[Dataset rows]
+++

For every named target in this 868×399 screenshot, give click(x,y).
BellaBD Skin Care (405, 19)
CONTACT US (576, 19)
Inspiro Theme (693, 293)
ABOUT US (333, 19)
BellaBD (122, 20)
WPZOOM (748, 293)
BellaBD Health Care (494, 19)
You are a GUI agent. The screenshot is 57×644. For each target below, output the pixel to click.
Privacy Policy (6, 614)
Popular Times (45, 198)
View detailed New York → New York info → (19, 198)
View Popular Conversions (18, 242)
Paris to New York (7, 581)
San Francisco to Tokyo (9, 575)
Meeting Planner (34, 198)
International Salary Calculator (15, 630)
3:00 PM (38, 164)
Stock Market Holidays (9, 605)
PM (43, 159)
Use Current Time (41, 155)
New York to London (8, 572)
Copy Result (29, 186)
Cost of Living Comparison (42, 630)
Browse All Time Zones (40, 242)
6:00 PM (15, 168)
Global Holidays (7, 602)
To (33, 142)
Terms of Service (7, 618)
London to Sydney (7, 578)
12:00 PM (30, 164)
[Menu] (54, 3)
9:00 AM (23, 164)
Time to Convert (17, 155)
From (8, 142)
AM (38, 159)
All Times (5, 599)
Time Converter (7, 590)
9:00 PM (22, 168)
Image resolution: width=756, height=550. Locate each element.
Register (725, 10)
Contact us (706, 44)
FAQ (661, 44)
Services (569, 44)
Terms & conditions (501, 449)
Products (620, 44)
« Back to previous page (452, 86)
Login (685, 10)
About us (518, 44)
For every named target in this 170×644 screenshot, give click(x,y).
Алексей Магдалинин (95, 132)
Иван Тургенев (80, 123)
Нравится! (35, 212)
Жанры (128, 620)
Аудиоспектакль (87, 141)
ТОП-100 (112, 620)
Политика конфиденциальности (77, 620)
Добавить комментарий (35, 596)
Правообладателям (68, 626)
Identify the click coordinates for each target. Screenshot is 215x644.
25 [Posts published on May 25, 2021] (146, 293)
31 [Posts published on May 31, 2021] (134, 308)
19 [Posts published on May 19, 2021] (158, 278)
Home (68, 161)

+++

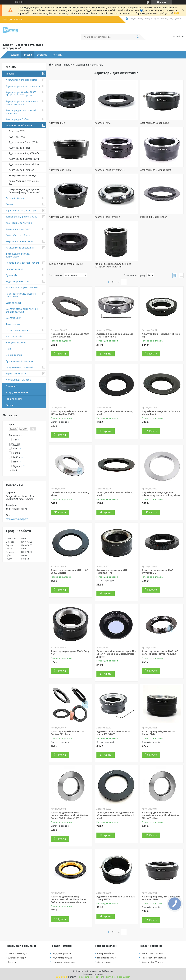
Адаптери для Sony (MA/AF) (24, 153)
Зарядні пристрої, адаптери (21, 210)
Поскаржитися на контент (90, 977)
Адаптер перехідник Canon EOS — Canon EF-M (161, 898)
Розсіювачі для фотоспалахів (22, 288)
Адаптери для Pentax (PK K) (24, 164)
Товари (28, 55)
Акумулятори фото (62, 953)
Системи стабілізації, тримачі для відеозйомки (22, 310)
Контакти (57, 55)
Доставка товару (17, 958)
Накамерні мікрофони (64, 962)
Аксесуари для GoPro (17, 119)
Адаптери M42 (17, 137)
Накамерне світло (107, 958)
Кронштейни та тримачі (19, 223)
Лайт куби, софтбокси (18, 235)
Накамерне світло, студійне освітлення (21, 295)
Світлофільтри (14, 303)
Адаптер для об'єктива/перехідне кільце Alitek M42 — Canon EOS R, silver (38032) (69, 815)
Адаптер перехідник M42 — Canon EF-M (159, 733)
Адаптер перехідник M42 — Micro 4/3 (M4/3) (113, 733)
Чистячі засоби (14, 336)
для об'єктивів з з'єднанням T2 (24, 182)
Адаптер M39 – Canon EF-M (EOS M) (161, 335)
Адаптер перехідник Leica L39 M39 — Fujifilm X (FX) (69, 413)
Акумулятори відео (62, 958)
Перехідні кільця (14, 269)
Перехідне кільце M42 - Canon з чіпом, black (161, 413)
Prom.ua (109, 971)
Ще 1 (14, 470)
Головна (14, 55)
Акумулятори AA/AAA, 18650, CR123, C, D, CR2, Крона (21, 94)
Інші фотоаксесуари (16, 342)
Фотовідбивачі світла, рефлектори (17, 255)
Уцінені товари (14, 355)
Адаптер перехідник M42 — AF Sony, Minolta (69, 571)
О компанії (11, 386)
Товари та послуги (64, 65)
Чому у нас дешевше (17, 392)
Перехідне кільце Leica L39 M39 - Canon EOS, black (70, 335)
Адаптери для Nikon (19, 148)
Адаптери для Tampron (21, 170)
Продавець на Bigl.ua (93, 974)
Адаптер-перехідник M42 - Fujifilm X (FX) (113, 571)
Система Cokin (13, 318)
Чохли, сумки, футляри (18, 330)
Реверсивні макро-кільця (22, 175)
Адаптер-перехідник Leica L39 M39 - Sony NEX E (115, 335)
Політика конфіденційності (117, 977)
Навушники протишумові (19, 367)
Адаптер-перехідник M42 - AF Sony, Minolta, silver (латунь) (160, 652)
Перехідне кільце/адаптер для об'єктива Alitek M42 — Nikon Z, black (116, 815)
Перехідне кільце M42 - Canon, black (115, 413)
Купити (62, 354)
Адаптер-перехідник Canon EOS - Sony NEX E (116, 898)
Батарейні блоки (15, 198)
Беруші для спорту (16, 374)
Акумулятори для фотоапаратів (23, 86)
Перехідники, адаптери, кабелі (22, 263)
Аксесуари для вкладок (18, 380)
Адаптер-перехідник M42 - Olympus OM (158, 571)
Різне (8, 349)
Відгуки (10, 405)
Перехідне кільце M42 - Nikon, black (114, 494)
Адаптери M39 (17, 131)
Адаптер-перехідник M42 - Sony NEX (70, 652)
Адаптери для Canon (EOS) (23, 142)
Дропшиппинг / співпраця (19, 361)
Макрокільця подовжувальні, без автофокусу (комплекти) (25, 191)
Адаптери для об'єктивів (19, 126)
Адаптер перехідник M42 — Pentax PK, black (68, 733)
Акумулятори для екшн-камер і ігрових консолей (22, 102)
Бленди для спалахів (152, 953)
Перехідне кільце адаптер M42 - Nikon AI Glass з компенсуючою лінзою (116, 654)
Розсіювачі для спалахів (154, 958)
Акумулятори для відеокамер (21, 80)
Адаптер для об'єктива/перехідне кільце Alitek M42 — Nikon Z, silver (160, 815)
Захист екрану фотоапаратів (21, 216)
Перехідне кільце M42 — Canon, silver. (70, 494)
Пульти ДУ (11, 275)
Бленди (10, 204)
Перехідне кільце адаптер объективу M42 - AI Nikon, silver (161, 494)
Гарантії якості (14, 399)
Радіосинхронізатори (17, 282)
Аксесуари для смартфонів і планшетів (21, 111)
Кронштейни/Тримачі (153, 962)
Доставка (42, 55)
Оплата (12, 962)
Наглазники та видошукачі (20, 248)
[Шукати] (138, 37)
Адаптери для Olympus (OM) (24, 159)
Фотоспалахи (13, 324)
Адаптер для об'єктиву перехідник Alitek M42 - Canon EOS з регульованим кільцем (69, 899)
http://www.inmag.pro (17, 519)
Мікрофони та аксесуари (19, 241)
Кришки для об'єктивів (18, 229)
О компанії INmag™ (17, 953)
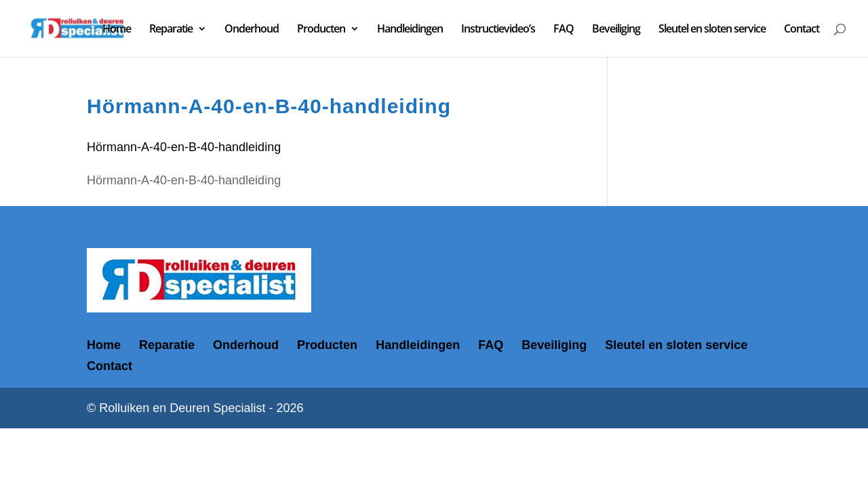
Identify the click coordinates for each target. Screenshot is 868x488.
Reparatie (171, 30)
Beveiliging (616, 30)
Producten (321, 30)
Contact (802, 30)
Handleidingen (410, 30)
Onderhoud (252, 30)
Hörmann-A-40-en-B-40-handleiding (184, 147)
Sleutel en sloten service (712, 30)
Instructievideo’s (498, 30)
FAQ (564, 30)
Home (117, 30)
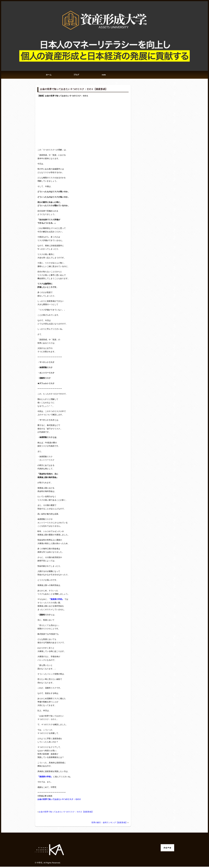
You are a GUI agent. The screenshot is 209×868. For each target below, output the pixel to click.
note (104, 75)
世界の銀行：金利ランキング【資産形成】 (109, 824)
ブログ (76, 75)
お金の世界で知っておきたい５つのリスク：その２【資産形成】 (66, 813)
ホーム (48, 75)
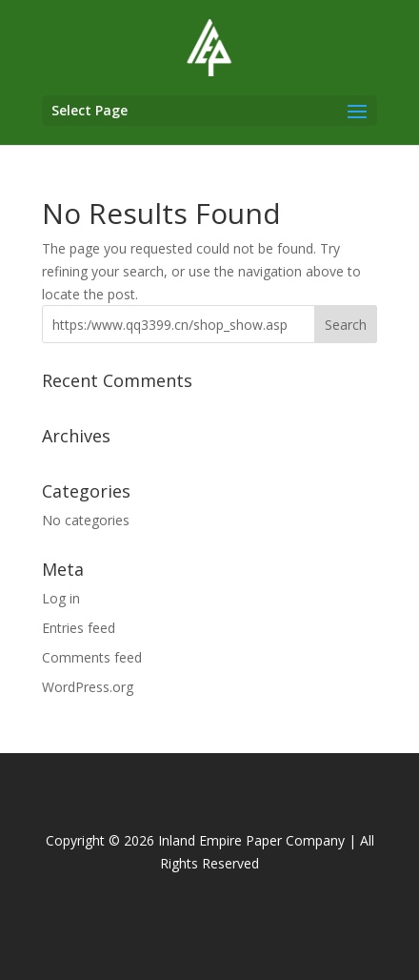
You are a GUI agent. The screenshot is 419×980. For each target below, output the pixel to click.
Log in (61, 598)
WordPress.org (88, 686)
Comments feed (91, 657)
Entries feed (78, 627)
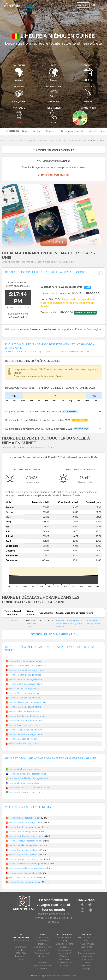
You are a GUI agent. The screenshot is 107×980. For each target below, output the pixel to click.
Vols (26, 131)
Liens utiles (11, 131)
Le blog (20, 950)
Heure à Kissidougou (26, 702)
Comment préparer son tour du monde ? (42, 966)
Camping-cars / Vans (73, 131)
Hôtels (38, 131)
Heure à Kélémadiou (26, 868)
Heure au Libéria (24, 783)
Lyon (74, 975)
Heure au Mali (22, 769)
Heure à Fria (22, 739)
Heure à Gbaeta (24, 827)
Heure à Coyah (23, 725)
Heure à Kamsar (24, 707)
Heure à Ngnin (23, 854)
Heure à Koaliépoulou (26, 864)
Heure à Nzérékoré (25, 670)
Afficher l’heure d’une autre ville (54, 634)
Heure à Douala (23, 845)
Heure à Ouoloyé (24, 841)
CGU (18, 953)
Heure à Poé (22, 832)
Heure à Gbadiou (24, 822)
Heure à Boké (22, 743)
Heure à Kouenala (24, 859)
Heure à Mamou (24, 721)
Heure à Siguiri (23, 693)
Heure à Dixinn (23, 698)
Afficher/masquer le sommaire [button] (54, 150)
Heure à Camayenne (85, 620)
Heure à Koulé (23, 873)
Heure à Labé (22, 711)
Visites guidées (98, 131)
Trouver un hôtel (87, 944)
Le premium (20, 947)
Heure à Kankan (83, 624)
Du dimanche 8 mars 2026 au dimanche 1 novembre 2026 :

+++

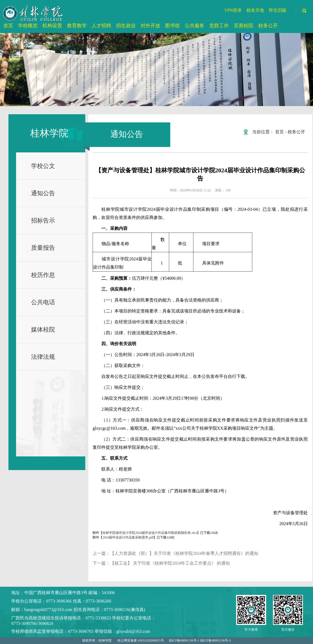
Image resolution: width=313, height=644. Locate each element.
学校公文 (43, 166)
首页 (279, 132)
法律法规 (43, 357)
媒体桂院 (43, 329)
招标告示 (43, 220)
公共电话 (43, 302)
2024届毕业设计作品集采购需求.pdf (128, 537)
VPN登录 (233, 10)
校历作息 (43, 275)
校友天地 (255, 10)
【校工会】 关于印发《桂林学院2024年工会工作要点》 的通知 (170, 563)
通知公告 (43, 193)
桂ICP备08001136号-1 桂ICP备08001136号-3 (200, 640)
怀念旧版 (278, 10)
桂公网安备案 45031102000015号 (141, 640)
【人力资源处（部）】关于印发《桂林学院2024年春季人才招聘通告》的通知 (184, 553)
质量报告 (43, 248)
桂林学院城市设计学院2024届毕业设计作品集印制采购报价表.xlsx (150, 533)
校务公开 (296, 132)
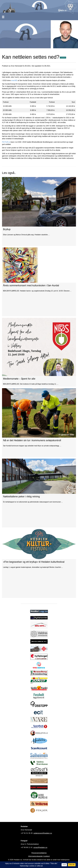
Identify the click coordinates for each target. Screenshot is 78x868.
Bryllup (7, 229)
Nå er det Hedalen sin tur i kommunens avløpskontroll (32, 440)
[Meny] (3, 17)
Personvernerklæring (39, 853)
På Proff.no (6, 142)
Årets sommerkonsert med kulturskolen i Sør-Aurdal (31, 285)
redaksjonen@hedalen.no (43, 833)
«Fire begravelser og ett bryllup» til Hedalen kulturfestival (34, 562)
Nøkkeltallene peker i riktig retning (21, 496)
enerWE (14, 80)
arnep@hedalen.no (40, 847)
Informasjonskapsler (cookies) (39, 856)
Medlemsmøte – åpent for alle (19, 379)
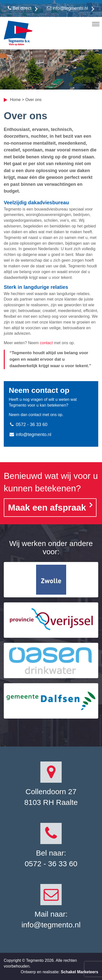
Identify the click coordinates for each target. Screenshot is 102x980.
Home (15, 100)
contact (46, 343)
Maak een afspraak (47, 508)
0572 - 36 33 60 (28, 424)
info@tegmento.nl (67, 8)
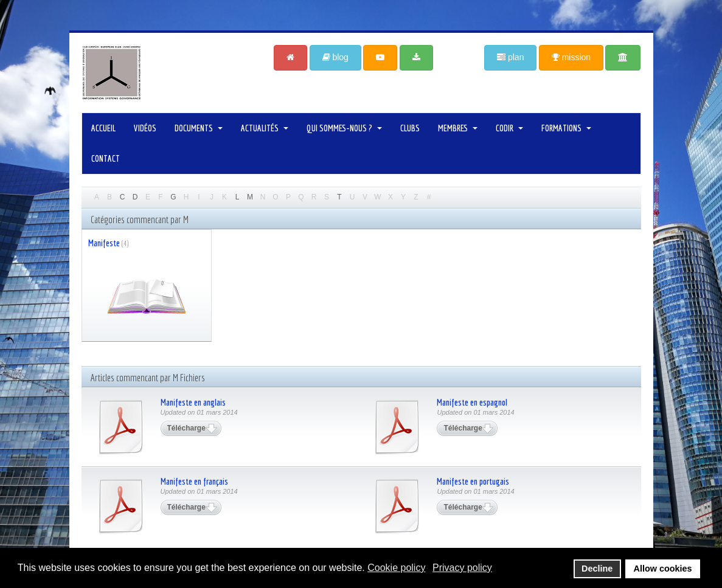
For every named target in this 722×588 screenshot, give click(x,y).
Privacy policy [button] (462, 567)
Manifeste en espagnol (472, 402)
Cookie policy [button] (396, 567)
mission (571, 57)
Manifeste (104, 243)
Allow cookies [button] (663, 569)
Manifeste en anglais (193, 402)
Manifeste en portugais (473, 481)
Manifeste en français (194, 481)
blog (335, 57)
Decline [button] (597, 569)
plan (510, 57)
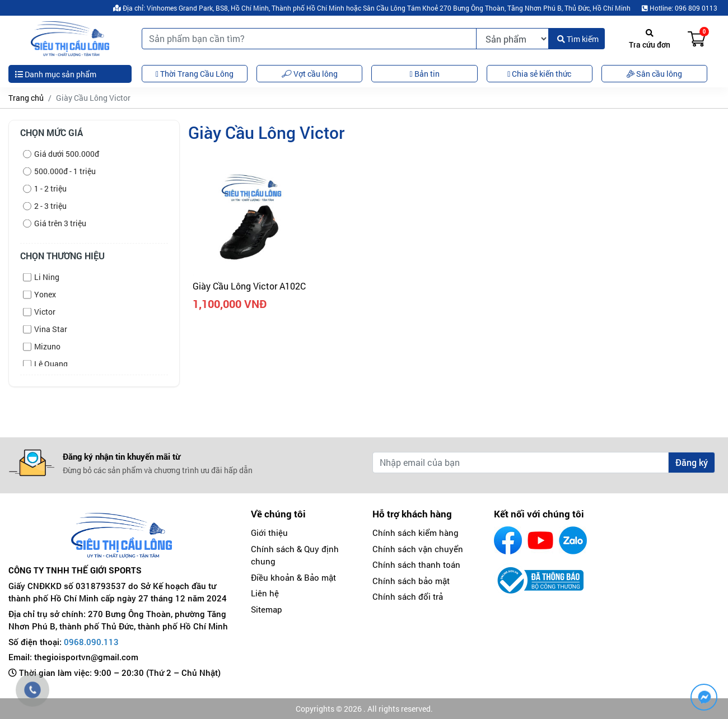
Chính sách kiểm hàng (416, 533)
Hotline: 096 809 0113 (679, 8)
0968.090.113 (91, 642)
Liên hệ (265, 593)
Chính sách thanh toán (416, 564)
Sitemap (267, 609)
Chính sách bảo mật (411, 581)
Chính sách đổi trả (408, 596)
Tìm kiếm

+++

» DO THIS: Reproduce the data starting at the line containing "For every named target in this 868×399" and ending at the line containing "Cost of Living Comparison (42, 630)", substituting "Terms of Use" for "Privacy Policy" and leaving all else unchanged.

» ANSWER IN FULL:
For every named target in this 868×399 screenshot, give click(x,y).
BellaBD Skin Care (405, 19)
CONTACT US (576, 19)
Inspiro Theme (693, 293)
ABOUT US (333, 19)
BellaBD (122, 20)
WPZOOM (748, 293)
BellaBD Health Care (494, 19)
You are a GUI agent. The screenshot is 57×644. For each target below, output the pixel to click.
Terms of Use (6, 614)
Popular Times (45, 198)
View detailed New York → New York info → (19, 198)
View Popular Conversions (18, 242)
Paris to New York (7, 581)
San Francisco to Tokyo (9, 575)
Meeting Planner (34, 198)
International Salary Calculator (15, 630)
3:00 PM (38, 164)
Stock Market Holidays (9, 605)
PM (43, 159)
Use Current Time (41, 155)
New York to London (8, 572)
Copy Result (29, 186)
Cost of Living Comparison (42, 630)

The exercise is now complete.